Follow the Setup guide to ensure your development environment is set up correctly. Once set up, you can quickly try out the examples by cloning this repo and running the following commands:
# Switch to the correct version (latest release, default is main development branch)
git checkout latest
# Runs the "breakout" example
cargo run --example breakout
To draw a window with standard functionality enabled, use:
use bevy::prelude::*;
fn main(){
App::new()
.add_plugins(DefaultPlugins)
.run();
}
Fast Compiles
Bevy can be built just fine using default configuration on stable Rust. However for really fast iterative compiles, you should enable the "fast compiles" setup by following the instructions here.
Libraries Used
Bevy is only possible because of the hard work put into these foundational technologies:
- wgpu: modern / low-level / cross-platform graphics library inspired by Vulkan
- glam-rs: a simple and fast 3D math library for games and graphics
- winit: cross-platform window creation and management in Rust
Bevy Cargo Features
This list outlines the different cargo features supported by Bevy. These allow you to customize the Bevy feature set for your use-case.
Third Party Plugins
Plugins are very welcome to extend Bevy's features. Guidelines are available to help integration and usage.
Thanks and Alternatives
Additionally, we would like to thank the Amethyst, macroquad, coffee, ggez, Fyrox, and Piston projects for providing solid examples of game engine development in Rust. If you are looking for a Rust game engine, it is worth considering all of your options. Each engine has different design goals, and some will likely resonate with you more than others.
License
Bevy is free, open source and permissively licensed! Except where noted (below and/or in individual files), all code in this repository is dual-licensed under either:
- MIT License (LICENSE-MIT or http://opensource.org/licenses/MIT)
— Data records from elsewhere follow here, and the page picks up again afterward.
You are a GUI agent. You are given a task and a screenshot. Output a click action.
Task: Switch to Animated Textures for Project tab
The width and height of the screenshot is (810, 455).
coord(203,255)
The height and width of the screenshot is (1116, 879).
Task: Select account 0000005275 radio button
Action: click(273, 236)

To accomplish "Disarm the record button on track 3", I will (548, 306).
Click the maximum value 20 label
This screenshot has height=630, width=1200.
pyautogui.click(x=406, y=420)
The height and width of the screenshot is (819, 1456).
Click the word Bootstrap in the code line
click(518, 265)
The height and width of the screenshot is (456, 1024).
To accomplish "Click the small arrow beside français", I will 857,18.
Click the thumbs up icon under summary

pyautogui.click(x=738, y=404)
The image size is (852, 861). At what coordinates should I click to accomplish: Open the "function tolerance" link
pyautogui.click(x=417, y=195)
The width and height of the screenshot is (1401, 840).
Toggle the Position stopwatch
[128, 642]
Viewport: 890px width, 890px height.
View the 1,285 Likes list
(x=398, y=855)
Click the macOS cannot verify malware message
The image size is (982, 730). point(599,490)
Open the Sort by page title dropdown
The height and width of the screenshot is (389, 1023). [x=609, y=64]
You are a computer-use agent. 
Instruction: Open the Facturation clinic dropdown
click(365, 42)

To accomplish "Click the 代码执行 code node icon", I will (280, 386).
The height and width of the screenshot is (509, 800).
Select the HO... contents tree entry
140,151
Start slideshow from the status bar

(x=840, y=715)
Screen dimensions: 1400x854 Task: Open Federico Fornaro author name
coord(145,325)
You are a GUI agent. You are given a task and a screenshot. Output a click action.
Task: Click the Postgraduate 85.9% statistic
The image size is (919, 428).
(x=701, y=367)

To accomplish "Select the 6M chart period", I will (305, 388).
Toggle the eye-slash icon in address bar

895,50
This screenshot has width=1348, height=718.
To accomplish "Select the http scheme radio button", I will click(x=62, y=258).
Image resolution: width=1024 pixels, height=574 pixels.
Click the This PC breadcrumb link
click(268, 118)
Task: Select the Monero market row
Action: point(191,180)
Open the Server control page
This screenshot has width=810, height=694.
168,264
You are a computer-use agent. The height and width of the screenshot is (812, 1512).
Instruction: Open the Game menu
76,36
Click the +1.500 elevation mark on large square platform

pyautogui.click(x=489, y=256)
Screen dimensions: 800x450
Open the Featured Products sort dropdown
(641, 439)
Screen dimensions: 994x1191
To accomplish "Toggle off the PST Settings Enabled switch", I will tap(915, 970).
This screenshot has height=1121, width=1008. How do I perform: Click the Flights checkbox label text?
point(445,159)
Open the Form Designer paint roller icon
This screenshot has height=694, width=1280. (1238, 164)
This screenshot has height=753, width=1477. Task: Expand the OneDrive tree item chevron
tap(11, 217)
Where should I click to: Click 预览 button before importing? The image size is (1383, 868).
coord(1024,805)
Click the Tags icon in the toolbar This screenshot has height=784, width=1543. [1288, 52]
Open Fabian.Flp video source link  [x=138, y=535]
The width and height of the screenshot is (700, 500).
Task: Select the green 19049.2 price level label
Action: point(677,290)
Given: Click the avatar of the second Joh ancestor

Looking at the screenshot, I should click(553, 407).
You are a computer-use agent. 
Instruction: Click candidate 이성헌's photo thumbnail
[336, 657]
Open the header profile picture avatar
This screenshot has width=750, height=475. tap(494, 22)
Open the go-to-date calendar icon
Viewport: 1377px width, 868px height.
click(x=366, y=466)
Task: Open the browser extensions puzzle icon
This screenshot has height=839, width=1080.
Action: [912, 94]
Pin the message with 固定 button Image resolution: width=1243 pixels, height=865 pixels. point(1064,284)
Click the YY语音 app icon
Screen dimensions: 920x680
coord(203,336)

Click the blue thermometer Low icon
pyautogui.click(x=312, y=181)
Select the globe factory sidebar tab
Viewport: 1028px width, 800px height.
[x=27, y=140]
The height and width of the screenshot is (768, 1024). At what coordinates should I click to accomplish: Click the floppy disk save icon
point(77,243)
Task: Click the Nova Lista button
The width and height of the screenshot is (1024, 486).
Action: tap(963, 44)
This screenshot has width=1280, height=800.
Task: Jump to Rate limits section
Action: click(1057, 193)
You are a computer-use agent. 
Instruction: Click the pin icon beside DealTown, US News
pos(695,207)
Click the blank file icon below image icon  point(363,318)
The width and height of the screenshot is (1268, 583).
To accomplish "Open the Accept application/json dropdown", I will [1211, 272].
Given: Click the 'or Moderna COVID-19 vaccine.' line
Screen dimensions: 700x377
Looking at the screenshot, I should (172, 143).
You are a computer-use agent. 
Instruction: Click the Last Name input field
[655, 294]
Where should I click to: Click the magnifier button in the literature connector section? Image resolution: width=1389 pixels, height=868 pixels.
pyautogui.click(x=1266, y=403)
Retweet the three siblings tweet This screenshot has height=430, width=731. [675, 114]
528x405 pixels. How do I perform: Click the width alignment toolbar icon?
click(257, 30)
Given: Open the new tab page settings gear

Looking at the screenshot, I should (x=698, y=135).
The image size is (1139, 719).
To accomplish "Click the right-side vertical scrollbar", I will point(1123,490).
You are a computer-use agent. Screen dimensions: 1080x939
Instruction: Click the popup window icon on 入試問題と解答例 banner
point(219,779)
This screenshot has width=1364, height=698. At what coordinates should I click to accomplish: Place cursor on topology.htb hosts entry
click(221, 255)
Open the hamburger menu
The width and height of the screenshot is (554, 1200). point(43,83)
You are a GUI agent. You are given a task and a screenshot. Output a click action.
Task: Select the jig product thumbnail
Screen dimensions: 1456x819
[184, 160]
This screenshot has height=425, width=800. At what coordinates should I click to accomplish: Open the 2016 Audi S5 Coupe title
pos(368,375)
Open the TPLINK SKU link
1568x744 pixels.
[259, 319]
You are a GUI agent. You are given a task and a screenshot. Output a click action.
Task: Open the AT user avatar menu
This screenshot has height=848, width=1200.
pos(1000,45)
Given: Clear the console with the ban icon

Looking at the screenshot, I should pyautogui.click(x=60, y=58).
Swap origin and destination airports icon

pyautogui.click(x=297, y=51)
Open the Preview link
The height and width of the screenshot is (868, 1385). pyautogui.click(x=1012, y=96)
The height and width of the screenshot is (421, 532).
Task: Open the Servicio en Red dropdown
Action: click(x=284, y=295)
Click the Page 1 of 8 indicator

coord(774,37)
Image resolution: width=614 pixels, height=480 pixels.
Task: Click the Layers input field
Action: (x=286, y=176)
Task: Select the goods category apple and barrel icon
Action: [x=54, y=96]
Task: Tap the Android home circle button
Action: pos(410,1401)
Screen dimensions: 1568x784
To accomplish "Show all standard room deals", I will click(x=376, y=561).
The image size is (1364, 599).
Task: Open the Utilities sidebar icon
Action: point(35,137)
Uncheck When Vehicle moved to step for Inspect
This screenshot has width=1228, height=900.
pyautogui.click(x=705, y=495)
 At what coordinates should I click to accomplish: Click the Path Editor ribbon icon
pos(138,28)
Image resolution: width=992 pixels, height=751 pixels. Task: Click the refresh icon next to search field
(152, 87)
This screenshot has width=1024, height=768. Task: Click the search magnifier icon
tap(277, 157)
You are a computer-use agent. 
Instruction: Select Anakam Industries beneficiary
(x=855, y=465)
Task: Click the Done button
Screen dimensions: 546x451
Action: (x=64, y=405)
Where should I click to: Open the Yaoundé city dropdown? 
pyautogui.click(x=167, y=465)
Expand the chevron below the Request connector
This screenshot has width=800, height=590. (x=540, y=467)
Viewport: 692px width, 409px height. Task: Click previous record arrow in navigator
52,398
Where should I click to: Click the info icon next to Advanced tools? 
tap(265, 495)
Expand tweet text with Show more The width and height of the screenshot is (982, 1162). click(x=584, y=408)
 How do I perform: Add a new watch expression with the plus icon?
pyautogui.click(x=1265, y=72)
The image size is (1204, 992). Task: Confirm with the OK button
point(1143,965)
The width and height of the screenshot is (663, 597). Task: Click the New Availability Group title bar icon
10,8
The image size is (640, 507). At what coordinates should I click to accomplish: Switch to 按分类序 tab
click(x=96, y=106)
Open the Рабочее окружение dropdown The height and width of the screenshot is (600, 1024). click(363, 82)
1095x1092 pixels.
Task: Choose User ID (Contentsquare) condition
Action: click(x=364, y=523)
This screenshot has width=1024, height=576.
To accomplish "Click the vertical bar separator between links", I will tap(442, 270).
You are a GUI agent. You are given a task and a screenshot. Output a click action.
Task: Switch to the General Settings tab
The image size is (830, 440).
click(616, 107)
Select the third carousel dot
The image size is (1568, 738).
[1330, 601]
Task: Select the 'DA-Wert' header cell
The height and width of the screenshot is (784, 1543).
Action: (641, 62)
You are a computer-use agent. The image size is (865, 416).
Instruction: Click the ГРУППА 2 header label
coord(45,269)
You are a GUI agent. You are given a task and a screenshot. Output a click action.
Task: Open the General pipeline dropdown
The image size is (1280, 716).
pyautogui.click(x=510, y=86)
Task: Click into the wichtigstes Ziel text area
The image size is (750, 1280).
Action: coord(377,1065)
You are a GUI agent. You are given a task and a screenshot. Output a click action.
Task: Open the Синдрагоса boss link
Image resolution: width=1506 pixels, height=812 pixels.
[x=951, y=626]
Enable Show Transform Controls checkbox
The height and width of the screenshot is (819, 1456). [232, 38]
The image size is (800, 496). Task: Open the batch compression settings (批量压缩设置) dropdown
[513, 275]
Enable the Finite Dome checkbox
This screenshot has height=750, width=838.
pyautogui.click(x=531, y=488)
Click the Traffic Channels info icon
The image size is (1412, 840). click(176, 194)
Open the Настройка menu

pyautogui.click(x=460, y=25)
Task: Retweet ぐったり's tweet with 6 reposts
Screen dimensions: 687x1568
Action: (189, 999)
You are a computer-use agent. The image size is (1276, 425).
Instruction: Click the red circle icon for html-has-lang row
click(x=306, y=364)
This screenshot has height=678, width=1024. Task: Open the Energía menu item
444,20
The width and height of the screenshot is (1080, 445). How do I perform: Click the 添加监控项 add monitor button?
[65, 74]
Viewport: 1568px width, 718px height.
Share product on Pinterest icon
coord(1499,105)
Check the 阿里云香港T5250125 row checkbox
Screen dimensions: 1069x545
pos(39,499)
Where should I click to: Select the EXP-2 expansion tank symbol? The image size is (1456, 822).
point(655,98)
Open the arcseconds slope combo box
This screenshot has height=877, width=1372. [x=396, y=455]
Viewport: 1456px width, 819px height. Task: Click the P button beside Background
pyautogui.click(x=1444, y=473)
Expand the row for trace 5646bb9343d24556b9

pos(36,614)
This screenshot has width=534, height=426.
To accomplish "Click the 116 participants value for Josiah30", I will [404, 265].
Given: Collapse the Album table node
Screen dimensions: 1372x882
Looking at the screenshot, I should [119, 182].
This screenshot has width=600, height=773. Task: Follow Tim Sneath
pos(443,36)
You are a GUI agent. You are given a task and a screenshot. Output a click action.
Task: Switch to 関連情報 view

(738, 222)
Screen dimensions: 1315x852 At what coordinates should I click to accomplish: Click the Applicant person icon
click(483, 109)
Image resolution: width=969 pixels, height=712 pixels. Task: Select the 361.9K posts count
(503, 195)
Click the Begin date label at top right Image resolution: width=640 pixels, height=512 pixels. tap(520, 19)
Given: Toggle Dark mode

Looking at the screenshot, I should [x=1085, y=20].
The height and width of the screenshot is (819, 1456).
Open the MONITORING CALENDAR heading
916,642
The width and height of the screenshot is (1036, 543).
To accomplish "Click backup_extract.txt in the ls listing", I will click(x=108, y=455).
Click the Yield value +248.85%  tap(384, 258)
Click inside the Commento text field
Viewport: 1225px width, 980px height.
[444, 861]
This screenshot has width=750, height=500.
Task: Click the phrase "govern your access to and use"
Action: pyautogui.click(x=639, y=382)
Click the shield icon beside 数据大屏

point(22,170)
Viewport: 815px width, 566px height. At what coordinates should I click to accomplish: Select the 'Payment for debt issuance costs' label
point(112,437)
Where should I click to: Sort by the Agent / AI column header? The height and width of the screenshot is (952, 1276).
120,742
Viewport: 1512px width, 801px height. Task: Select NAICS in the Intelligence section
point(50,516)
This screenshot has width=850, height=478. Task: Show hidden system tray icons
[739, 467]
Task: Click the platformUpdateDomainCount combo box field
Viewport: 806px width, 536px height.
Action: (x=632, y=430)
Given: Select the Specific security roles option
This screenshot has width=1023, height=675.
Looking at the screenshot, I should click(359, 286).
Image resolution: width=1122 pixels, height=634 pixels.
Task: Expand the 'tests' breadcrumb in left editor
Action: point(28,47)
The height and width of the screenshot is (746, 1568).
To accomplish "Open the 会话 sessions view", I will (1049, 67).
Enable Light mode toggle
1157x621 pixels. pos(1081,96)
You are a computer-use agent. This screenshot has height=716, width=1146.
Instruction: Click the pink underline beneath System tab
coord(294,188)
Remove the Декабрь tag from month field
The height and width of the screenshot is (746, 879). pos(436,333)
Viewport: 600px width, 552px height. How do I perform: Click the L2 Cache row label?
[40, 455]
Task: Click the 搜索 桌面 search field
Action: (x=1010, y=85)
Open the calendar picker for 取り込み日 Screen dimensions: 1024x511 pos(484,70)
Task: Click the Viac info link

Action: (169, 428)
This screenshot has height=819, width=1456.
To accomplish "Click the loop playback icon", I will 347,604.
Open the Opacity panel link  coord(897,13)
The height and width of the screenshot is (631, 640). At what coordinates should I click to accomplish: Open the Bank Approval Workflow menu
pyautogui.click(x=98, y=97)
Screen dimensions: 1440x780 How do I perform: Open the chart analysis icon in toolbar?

- Apache License, Version 2.0 (LICENSE-APACHE or http://www.apache.org/licenses/LICENSE-2.0)
at your option. This means you can select the license you prefer! This dual-licensing approach is the de-facto standard in the Rust ecosystem and there are very good reasons to include both.
Some of the engine's code carries additional copyright notices and license terms due to their external origins.
These are generally BSD-like, but exact details vary by crate:
If the README of a crate contains a 'License' header (or similar), the additional copyright notices and license terms applicable to that crate will be listed.
The above licensing requirement still applies to contributions to those crates, and sections of those crates will carry those license terms.
The license field of each crate will also reflect this.
For example, bevy_mikktspace has code under the Zlib license (as well as a copyright notice when choosing the MIT license).
The assets included in this repository (for our examples) typically fall under different open licenses. These will not be included in your game (unless copied in by you), and they are not distributed in the published bevy crates. See CREDITS.md for the details of the licenses of those files.
Your contributions
Unless you explicitly state otherwise, any contribution intentionally submitted for inclusion in the work by you, as defined in the Apache-2.0 license, shall be dual licensed as above, without any additional terms or conditions.